Of all the lines in the material, count those containing the string "computer" and write only the resulting number.
Top of DATA RECORDS
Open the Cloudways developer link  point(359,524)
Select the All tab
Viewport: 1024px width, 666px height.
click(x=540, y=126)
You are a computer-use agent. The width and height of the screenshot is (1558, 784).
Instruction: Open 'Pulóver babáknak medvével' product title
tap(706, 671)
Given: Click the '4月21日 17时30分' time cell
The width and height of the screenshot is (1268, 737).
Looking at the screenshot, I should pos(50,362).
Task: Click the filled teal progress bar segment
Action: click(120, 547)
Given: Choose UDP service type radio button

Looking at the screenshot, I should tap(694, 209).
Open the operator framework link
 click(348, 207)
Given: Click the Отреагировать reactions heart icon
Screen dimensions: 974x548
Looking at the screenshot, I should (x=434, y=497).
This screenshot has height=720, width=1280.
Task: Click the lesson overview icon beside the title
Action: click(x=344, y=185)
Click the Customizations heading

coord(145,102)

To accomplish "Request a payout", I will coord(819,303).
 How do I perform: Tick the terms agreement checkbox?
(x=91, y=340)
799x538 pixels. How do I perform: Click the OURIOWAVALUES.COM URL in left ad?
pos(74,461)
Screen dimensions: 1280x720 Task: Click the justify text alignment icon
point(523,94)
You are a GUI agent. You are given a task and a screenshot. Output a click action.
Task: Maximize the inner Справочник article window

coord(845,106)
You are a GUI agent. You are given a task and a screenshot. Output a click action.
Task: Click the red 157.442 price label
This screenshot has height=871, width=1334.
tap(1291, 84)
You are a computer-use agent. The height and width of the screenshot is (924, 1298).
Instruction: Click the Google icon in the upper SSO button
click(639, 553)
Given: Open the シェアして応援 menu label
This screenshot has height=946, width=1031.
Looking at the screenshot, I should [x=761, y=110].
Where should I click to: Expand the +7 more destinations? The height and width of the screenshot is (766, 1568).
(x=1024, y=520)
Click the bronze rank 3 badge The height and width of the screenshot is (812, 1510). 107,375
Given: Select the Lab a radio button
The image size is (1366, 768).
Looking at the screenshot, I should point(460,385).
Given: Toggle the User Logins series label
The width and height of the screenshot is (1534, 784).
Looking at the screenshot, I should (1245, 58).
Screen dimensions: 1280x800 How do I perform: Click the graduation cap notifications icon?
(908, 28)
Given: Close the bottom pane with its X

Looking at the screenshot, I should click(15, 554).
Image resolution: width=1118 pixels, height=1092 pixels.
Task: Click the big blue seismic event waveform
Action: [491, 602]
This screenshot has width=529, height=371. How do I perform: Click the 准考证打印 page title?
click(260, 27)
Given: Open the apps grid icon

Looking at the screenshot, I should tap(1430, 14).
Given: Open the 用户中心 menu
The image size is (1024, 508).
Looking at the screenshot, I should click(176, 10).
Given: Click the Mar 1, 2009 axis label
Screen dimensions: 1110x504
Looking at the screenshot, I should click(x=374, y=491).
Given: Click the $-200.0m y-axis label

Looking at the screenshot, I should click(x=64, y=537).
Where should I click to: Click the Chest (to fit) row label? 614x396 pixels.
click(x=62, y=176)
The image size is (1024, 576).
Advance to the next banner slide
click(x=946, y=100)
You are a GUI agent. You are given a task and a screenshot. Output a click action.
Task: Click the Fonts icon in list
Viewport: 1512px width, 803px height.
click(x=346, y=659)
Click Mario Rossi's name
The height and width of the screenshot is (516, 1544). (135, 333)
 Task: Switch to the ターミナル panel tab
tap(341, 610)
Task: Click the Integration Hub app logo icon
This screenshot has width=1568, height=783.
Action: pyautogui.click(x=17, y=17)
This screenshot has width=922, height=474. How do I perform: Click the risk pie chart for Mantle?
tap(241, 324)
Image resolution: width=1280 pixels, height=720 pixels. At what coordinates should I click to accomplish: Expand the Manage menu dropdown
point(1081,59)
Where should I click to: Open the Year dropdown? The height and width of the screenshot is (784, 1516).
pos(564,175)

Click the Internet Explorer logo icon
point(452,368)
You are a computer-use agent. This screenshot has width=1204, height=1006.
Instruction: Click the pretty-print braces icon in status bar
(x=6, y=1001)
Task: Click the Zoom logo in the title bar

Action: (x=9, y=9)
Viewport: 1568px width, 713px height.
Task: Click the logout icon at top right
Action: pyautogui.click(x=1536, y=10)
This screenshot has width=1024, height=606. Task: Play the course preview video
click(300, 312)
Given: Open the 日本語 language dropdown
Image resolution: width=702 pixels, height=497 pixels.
Bottom of DATA RECORDS
**EXPECTED OUTPUT:** 3